Пролог разыгрывается в духе студенческих этюдов - может быть, нарочито примитивных, с использованием приемов телевизионного репортажа, интервью, клипа: я бы сказал, что начало не вдохновляет, слишком ординарно, предсказуемо, вторично, да и актерски невыразительно, будто уже давно перешедшие из студентов в профессионалы исполнители решили невзначай подурачиться. Далее персонажи примеряют на себя все тот же стандартный, уже виденный-перевиденный в предыдущих спектаклях "Гоголь-центра" (и если б только "Гоголь-центра") гардеробчик - треники, куртки, комбинезоны цвета хаки, халаты в цветочек, извлекая секонд-хенд из также бэушных металлически шкафчиков, размещенных слева на авансцене. А справа обустроились музыканты, и надо сказать, музыкальная составляющая "Кому на Руси жить хорошо" куда любопытнее прочих. В первой и третьей частях звучит музыка Дениса Хорова, кроме того, в музыкальной композиции Андрея Полякова использованы обработки советских ретро-шлягеров, феерически спетых Ритой Крон, для которой придуман и подходящий визуальный образ официальной советской поп-звезды.

Вообще из антуража легко заключить, что под периодом "крепостного права" на современном историческом этапе в спектакле понимаются советские годы (бытовые приметы: ковер, хрусталь, пионерские галстуки...), а пореформенные 1860-70-е, когда создавалась поэма Некрасова, осмыслены как постперестроечные 1990-2000-е (в то время многие, и не только мужики, но и доценты вузов, и воспитатели детских садов, вынужденно обзавелись клетчатыми сумками и отправились не в поисках счастья, а всего-то за тряпьем на перепродажу). Но остаются незыблемыми труба с перекинутыми через нее мостками (то ли канализационная, то ли нефтегазовая - она загромождает сцену весь первый акт) и стена (то ли заводская, то ли тюремная, то ли пограничная) с колючей проволокой поверху - стена временами исчезает, но возникает снова, и как раз поверх колючей проволоки светодиодом выписано "Кому на Руси жить хорошо". И коврики-бокальчики, и труба со стеной - конечно, знаки, даже не метафоры, не символы, и невозможно эти знаки считывать "дословно". Как вряд ли Серебренников со своими бывшими студентами не знает, ну или не способны выяснить, что слово "ведро" у Некрасова используется не в предметном значении, но как единица измерения жидкости - в спектакле эмалированное ведро служит одним из атрибутов театральной игры, парадоксально подчеркивая внебытовое значение происходящего. Или в словах "смерти нет, хлеба нет" не прочесть, что говорится тут о том, что и жить нет возможности, и кончина не приходит, а не о том, что вне категории времени и категория смерти неактуальна. Знают, прочитывают. Но вкладывают свой смысл, хотя бы и противоположный первоисточнику.

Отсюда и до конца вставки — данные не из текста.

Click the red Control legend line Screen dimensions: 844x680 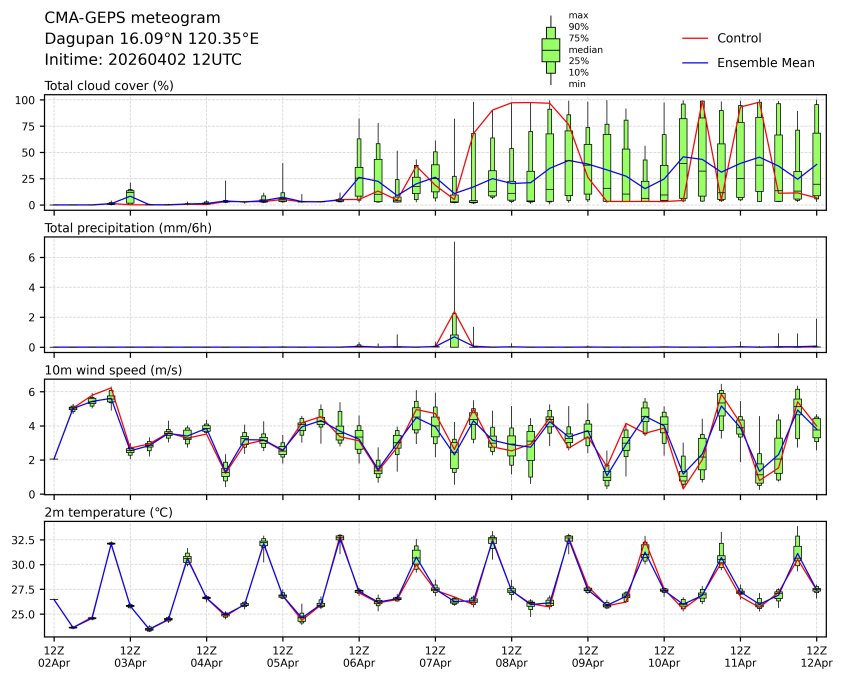pyautogui.click(x=695, y=38)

В такую сильно театрализованную, но по использованным элементам житейскую, приземленную обстановку вторгаются после решенного "этюдным" методом пролога сказочные Пеночка с Птенчиком. В роли Птенчика с гитарой - Георгий Кудренко, относительно новое для "Гоголь-центра" создание, его я до "Кому..." видел только в "Хармс.Мыр" (а еще раньше, но могу путать - в "100% FURIOSO" на "Платформе", где он ходил с наигранной сальной улыбочкой и клеил стикеры "хочешь поиграть?", но может быть, это и не он был). В роли Пеночки, дарующей мужикам-правдолюбцам скатерть-самобранку, в спектакле тоже не обыгранную - Евгения Добровольская. Появление Добровольской в "Гоголь-центре" закономерно - когда-то, уже давно (время летит!) она участвовала в наборе студентов на курс Серебренникова в Школе-студии МХАТ, но преподаванием заняться не успела, ушла рожать. Сейчас ее "возвращение" к бывшим предполагавшимся "питомцам", в качестве птички-кормилицы, сколь отрадно, столь и логично. Но Серебренников воспринимает Пеночку не через сказочно-фольклорную символику - это нищая старуха-странница, побродяжка-побирушка, сродни сыгранной ею же, Евгенией Добровольской, Тимофеевны в 3-й части, а может она самая и есть. Зато в 3-й части состоится "дефиле" символических девушек "птиц" в пышных псевдорусских нарядах словно из коллекций Славы Зайцева, что к финальному появлению Добровольской выведет ее реальную, несчастную, пьющую Тимофевну из социально-бытового плана на заданный спектаклю в целом мистериальный. При том что, как и 1-е, 3-е действие стартует откровенным студенческим капустником, с "двусоставными" лошадьми и с интерактивом: публике в зале предлагают налить водки взамен на искреннее, убедительное утверждение, что человек считает, чувствует себя счастливым - к моему удивлению, "счастливых" этот "пир на весь мир" выявляет в достаточном количестве, хватило бы запасов алкоголя.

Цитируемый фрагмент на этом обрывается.